■ Text ■
Now this quiz is an open-ended quiz. And in this, I am giving you the same example, the my fun example of me purchasing a trip to got to India for the Christmas holidays. And, so I am showing you all the communication events. The communication events are shown by these lines here, A to B, C to D, and so on. And this is a textual ordering of events. In, that same process. So these are eventually the same process. And the question that I'm going to ask you, like I said, it's an open-ended question. I want you to identify all the events, that are connected by, the happened-before relationship. I told you that this is the notation that I'm using for happened-before relationship. So I want you identify all the events. And I'm showing you a whole bunch of events starting from A working your way through to L. So all these events. And what I want you to do is identify all the events that are connected by this happened before the relationship. You can choose to connect both events that are directly connected that happened before, as well as transitively connected what happened before relationship. And in the second box, I want you to identify all the events. That are concurrent events in the system. So there's a whole bunch of events here, and I want you to identify the events that you think are concurrent events. Meaning there is no way for, for us to assert that there is any ordering of the events in the system.

■ Brief a ■
According to the quiz description, what does it mean for events to be concurrent?

Records from a pointing dataset:
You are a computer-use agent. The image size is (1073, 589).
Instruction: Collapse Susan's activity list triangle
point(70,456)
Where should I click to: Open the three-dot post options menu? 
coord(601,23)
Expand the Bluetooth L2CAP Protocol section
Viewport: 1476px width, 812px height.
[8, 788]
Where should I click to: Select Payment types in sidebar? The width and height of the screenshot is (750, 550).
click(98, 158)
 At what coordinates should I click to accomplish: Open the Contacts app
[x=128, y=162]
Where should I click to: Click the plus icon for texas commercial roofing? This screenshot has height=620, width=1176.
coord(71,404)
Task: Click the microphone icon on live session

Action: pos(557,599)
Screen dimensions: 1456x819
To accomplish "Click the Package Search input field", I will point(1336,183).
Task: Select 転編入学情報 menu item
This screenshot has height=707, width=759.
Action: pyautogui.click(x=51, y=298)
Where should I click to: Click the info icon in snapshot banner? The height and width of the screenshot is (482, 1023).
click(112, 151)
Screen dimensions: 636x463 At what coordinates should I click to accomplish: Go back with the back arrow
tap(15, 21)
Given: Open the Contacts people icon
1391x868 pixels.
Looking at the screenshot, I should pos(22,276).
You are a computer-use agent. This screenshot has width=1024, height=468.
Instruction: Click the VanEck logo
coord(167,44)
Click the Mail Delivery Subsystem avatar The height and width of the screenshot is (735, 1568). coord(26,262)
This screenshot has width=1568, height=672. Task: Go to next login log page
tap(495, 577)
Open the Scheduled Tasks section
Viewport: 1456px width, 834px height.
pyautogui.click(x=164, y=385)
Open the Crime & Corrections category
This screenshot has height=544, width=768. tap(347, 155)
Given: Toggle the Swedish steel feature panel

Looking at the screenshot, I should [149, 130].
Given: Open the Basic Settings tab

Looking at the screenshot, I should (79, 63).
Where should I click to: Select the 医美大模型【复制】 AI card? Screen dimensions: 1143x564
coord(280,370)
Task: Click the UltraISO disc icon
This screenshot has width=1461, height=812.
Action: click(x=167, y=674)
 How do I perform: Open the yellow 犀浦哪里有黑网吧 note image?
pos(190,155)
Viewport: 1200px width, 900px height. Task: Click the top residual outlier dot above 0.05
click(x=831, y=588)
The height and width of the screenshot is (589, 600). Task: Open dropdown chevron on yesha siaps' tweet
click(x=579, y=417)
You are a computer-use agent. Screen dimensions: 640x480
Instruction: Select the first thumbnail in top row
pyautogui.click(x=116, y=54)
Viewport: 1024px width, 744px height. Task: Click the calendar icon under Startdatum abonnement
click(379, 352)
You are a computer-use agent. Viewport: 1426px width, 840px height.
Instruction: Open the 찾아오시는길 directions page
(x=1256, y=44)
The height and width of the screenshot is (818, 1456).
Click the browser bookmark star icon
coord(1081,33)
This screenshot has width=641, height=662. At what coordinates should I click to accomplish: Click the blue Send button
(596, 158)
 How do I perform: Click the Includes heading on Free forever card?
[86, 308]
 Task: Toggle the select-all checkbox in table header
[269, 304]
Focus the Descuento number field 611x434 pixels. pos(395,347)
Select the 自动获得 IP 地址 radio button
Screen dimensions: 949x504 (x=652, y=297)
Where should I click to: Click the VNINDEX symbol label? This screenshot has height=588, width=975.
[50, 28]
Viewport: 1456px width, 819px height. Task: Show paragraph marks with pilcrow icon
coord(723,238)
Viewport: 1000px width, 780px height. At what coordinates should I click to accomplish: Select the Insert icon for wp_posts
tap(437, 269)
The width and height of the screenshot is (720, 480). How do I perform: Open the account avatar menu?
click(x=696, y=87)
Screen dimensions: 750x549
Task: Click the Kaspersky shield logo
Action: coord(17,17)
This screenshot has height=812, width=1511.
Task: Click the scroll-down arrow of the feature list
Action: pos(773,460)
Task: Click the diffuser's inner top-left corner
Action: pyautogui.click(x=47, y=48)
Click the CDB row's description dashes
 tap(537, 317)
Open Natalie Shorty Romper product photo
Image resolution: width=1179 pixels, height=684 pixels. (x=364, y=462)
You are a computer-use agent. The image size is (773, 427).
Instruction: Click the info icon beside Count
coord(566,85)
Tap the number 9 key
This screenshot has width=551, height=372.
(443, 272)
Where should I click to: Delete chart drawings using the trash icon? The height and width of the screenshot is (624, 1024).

■ Brief b ■
Output the section of the listing that opens with the line containing "Where should I click to: Click the plus" and closes with the line containing "Looking at the screenshot, I should pos(22,276).", reproducing those lines verbatim.

■ Worked solution a ■
Concurrent events are events for which there is no way to assert any ordering in the system.

■ Worked solution b ■
Where should I click to: Click the plus icon for texas commercial roofing? This screenshot has height=620, width=1176.
coord(71,404)
Task: Click the microphone icon on live session

Action: pos(557,599)
Screen dimensions: 1456x819
To accomplish "Click the Package Search input field", I will point(1336,183).
Task: Select 転編入学情報 menu item
This screenshot has height=707, width=759.
Action: pyautogui.click(x=51, y=298)
Where should I click to: Click the info icon in snapshot banner? The height and width of the screenshot is (482, 1023).
click(112, 151)
Screen dimensions: 636x463 At what coordinates should I click to accomplish: Go back with the back arrow
tap(15, 21)
Given: Open the Contacts people icon
1391x868 pixels.
Looking at the screenshot, I should pos(22,276).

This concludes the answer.